Copy out the data below line for line, with no changes.
>> begin
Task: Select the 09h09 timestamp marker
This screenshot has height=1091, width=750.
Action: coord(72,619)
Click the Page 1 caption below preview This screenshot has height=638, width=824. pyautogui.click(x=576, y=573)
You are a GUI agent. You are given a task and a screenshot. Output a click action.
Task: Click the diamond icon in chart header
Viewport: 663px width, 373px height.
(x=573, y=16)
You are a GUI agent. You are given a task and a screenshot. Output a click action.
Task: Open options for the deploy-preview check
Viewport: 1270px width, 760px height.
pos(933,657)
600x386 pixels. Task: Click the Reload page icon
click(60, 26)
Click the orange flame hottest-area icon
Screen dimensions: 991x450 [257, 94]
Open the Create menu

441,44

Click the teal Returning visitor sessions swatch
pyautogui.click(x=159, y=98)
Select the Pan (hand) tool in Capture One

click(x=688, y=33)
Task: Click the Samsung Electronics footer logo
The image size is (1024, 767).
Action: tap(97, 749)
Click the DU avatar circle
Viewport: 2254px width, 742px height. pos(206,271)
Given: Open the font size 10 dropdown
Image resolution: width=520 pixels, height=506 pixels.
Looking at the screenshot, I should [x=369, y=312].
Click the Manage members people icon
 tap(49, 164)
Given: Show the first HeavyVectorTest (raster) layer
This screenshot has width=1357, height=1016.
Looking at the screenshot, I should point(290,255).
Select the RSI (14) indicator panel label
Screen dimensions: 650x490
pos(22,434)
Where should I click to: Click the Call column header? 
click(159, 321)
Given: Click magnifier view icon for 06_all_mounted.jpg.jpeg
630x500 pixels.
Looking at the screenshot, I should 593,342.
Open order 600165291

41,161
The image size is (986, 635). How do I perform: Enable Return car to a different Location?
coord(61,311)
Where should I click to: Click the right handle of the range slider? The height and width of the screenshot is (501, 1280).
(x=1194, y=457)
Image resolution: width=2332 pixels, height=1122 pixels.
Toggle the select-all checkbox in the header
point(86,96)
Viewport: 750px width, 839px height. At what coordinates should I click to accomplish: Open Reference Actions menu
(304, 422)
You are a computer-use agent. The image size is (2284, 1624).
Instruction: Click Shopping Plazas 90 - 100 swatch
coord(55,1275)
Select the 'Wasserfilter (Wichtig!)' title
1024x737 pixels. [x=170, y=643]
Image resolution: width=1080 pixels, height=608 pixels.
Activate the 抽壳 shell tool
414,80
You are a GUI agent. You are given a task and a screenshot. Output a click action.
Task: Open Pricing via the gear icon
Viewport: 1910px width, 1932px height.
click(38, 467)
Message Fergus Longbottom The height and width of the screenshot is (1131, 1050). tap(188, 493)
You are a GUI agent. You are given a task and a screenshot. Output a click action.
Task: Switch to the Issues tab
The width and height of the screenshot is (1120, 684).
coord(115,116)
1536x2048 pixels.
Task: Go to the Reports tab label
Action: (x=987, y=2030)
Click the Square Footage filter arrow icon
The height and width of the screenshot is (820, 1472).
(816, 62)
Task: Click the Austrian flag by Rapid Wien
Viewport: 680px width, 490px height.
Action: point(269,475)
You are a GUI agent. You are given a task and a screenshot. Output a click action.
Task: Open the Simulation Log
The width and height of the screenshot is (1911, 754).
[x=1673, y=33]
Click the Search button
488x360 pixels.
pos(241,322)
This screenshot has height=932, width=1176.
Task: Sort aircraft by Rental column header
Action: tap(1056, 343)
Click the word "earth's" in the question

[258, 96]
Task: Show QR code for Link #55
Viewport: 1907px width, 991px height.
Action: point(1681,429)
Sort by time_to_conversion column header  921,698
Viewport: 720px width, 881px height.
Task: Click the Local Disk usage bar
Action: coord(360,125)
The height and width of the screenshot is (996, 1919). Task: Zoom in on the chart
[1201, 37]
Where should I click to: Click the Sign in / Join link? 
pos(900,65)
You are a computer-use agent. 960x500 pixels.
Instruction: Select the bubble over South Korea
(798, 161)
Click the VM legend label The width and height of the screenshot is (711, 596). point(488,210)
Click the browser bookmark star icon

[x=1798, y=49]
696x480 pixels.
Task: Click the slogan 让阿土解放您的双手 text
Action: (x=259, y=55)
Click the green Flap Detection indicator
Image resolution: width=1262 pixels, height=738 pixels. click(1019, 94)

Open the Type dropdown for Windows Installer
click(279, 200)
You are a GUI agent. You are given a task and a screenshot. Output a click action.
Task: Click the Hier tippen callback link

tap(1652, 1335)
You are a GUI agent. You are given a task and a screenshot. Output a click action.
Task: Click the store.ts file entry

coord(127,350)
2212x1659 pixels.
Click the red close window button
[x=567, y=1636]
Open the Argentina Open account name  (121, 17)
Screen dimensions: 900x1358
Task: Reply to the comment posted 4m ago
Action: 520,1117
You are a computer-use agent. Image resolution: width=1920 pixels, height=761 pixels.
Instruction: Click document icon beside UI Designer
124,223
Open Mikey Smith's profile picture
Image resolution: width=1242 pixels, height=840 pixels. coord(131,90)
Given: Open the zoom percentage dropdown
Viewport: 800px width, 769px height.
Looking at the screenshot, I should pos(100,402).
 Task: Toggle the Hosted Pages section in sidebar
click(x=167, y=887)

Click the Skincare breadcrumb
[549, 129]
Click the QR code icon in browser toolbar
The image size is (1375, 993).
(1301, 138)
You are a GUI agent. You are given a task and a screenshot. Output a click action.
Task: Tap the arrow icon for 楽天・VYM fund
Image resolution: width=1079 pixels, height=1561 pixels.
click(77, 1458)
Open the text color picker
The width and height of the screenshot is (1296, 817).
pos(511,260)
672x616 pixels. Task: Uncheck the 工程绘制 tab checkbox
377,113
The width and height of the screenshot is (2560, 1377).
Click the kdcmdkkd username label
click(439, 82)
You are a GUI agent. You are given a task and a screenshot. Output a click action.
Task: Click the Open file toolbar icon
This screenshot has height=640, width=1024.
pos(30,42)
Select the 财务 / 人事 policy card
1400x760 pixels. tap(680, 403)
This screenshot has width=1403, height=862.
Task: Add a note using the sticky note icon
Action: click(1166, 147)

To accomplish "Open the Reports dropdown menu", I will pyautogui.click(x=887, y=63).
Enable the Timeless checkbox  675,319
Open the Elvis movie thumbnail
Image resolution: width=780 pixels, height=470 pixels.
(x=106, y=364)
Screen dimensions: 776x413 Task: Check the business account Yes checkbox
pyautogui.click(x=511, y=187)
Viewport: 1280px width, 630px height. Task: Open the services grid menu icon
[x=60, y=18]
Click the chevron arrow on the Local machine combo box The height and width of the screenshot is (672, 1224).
>> end
PROBLEM SOLUTION
Task: Select the 09h09 timestamp marker
This screenshot has height=1091, width=750.
Action: coord(72,619)
Click the Page 1 caption below preview This screenshot has height=638, width=824. pyautogui.click(x=576, y=573)
You are a GUI agent. You are given a task and a screenshot. Output a click action.
Task: Click the diamond icon in chart header
Viewport: 663px width, 373px height.
(x=573, y=16)
You are a GUI agent. You are given a task and a screenshot. Output a click action.
Task: Open options for the deploy-preview check
Viewport: 1270px width, 760px height.
pos(933,657)
600x386 pixels. Task: Click the Reload page icon
click(60, 26)
Click the orange flame hottest-area icon
Screen dimensions: 991x450 [257, 94]
Open the Create menu

441,44

Click the teal Returning visitor sessions swatch
pyautogui.click(x=159, y=98)
Select the Pan (hand) tool in Capture One

click(x=688, y=33)
Task: Click the Samsung Electronics footer logo
The image size is (1024, 767).
Action: tap(97, 749)
Click the DU avatar circle
Viewport: 2254px width, 742px height. pos(206,271)
Given: Open the font size 10 dropdown
Image resolution: width=520 pixels, height=506 pixels.
Looking at the screenshot, I should [x=369, y=312].
Click the Manage members people icon
 tap(49, 164)
Given: Show the first HeavyVectorTest (raster) layer
This screenshot has width=1357, height=1016.
Looking at the screenshot, I should point(290,255).
Select the RSI (14) indicator panel label
Screen dimensions: 650x490
pos(22,434)
Where should I click to: Click the Call column header? 
click(159, 321)
Given: Click magnifier view icon for 06_all_mounted.jpg.jpeg
630x500 pixels.
Looking at the screenshot, I should 593,342.
Open order 600165291

41,161
The image size is (986, 635). How do I perform: Enable Return car to a different Location?
coord(61,311)
Where should I click to: Click the right handle of the range slider? The height and width of the screenshot is (501, 1280).
(x=1194, y=457)
Image resolution: width=2332 pixels, height=1122 pixels.
Toggle the select-all checkbox in the header
point(86,96)
Viewport: 750px width, 839px height. At what coordinates should I click to accomplish: Open Reference Actions menu
(304, 422)
You are a computer-use agent. The image size is (2284, 1624).
Instruction: Click Shopping Plazas 90 - 100 swatch
coord(55,1275)
Select the 'Wasserfilter (Wichtig!)' title
1024x737 pixels. [x=170, y=643]
Image resolution: width=1080 pixels, height=608 pixels.
Activate the 抽壳 shell tool
414,80
You are a GUI agent. You are given a task and a screenshot. Output a click action.
Task: Open Pricing via the gear icon
Viewport: 1910px width, 1932px height.
click(38, 467)
Message Fergus Longbottom The height and width of the screenshot is (1131, 1050). tap(188, 493)
You are a GUI agent. You are given a task and a screenshot. Output a click action.
Task: Switch to the Issues tab
The width and height of the screenshot is (1120, 684).
coord(115,116)
1536x2048 pixels.
Task: Go to the Reports tab label
Action: (x=987, y=2030)
Click the Square Footage filter arrow icon
The height and width of the screenshot is (820, 1472).
(816, 62)
Task: Click the Austrian flag by Rapid Wien
Viewport: 680px width, 490px height.
Action: point(269,475)
You are a GUI agent. You are given a task and a screenshot. Output a click action.
Task: Open the Simulation Log
The width and height of the screenshot is (1911, 754).
[x=1673, y=33]
Click the Search button
488x360 pixels.
pos(241,322)
This screenshot has height=932, width=1176.
Task: Sort aircraft by Rental column header
Action: tap(1056, 343)
Click the word "earth's" in the question

[258, 96]
Task: Show QR code for Link #55
Viewport: 1907px width, 991px height.
Action: point(1681,429)
Sort by time_to_conversion column header  921,698
Viewport: 720px width, 881px height.
Task: Click the Local Disk usage bar
Action: coord(360,125)
The height and width of the screenshot is (996, 1919). Task: Zoom in on the chart
[1201, 37]
Where should I click to: Click the Sign in / Join link? 
pos(900,65)
You are a computer-use agent. 960x500 pixels.
Instruction: Select the bubble over South Korea
(798, 161)
Click the VM legend label The width and height of the screenshot is (711, 596). point(488,210)
Click the browser bookmark star icon

[x=1798, y=49]
696x480 pixels.
Task: Click the slogan 让阿土解放您的双手 text
Action: (x=259, y=55)
Click the green Flap Detection indicator
Image resolution: width=1262 pixels, height=738 pixels. click(1019, 94)

Open the Type dropdown for Windows Installer
click(279, 200)
You are a GUI agent. You are given a task and a screenshot. Output a click action.
Task: Click the Hier tippen callback link

tap(1652, 1335)
You are a GUI agent. You are given a task and a screenshot. Output a click action.
Task: Click the store.ts file entry

coord(127,350)
2212x1659 pixels.
Click the red close window button
[x=567, y=1636]
Open the Argentina Open account name  (121, 17)
Screen dimensions: 900x1358
Task: Reply to the comment posted 4m ago
Action: 520,1117
You are a computer-use agent. Image resolution: width=1920 pixels, height=761 pixels.
Instruction: Click document icon beside UI Designer
124,223
Open Mikey Smith's profile picture
Image resolution: width=1242 pixels, height=840 pixels. coord(131,90)
Given: Open the zoom percentage dropdown
Viewport: 800px width, 769px height.
Looking at the screenshot, I should pos(100,402).
 Task: Toggle the Hosted Pages section in sidebar
click(x=167, y=887)

Click the Skincare breadcrumb
[549, 129]
Click the QR code icon in browser toolbar
The image size is (1375, 993).
(1301, 138)
You are a GUI agent. You are given a task and a screenshot. Output a click action.
Task: Tap the arrow icon for 楽天・VYM fund
Image resolution: width=1079 pixels, height=1561 pixels.
click(77, 1458)
Open the text color picker
The width and height of the screenshot is (1296, 817).
pos(511,260)
672x616 pixels. Task: Uncheck the 工程绘制 tab checkbox
377,113
The width and height of the screenshot is (2560, 1377).
Click the kdcmdkkd username label
click(439, 82)
You are a GUI agent. You are given a task and a screenshot. Output a click action.
Task: Click the Open file toolbar icon
This screenshot has height=640, width=1024.
pos(30,42)
Select the 财务 / 人事 policy card
1400x760 pixels. tap(680, 403)
This screenshot has width=1403, height=862.
Task: Add a note using the sticky note icon
Action: click(1166, 147)

To accomplish "Open the Reports dropdown menu", I will pyautogui.click(x=887, y=63).
Enable the Timeless checkbox  675,319
Open the Elvis movie thumbnail
Image resolution: width=780 pixels, height=470 pixels.
(x=106, y=364)
Screen dimensions: 776x413 Task: Check the business account Yes checkbox
pyautogui.click(x=511, y=187)
Viewport: 1280px width, 630px height. Task: Open the services grid menu icon
[x=60, y=18]
Click the chevron arrow on the Local machine combo box The height and width of the screenshot is (672, 1224).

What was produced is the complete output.